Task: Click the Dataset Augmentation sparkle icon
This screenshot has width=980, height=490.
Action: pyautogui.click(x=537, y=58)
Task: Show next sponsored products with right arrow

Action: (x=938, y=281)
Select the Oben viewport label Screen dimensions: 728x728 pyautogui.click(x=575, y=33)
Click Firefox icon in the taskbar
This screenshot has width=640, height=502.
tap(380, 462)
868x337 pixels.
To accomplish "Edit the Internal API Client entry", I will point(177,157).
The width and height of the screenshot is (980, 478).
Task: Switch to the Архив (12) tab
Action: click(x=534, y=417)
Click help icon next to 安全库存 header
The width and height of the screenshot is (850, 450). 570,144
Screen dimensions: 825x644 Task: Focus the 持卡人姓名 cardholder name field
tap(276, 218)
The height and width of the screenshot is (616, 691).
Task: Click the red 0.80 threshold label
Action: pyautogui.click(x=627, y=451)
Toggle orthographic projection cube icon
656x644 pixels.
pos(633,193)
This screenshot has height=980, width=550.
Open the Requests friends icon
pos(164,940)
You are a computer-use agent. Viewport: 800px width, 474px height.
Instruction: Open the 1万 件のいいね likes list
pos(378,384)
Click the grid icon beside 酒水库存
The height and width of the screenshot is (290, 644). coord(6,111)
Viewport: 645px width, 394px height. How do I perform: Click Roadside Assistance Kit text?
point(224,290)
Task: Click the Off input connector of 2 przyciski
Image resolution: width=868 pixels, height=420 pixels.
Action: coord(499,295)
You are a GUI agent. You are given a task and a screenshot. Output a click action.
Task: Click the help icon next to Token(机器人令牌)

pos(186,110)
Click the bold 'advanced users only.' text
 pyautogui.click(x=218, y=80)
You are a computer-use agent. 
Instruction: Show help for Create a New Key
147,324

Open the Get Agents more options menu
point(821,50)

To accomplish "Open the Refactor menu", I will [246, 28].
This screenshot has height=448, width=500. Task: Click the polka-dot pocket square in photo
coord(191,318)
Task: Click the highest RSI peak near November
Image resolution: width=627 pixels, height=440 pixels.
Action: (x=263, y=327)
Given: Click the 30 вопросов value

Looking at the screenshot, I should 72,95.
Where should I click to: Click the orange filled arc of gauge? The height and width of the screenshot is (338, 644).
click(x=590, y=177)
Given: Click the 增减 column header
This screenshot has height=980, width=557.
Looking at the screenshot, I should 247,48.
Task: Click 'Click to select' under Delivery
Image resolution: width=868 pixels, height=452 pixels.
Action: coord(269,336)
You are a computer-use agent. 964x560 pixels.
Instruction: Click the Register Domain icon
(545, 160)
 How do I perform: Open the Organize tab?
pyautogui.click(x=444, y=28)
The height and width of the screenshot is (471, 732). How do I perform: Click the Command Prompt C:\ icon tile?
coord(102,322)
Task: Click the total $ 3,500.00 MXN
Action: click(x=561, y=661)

======

• **WHAT IS REQUIRED**: Could you report how many lines of the listing contain the word "computer"? Only the number is needed.

• **OUTPUT**: 3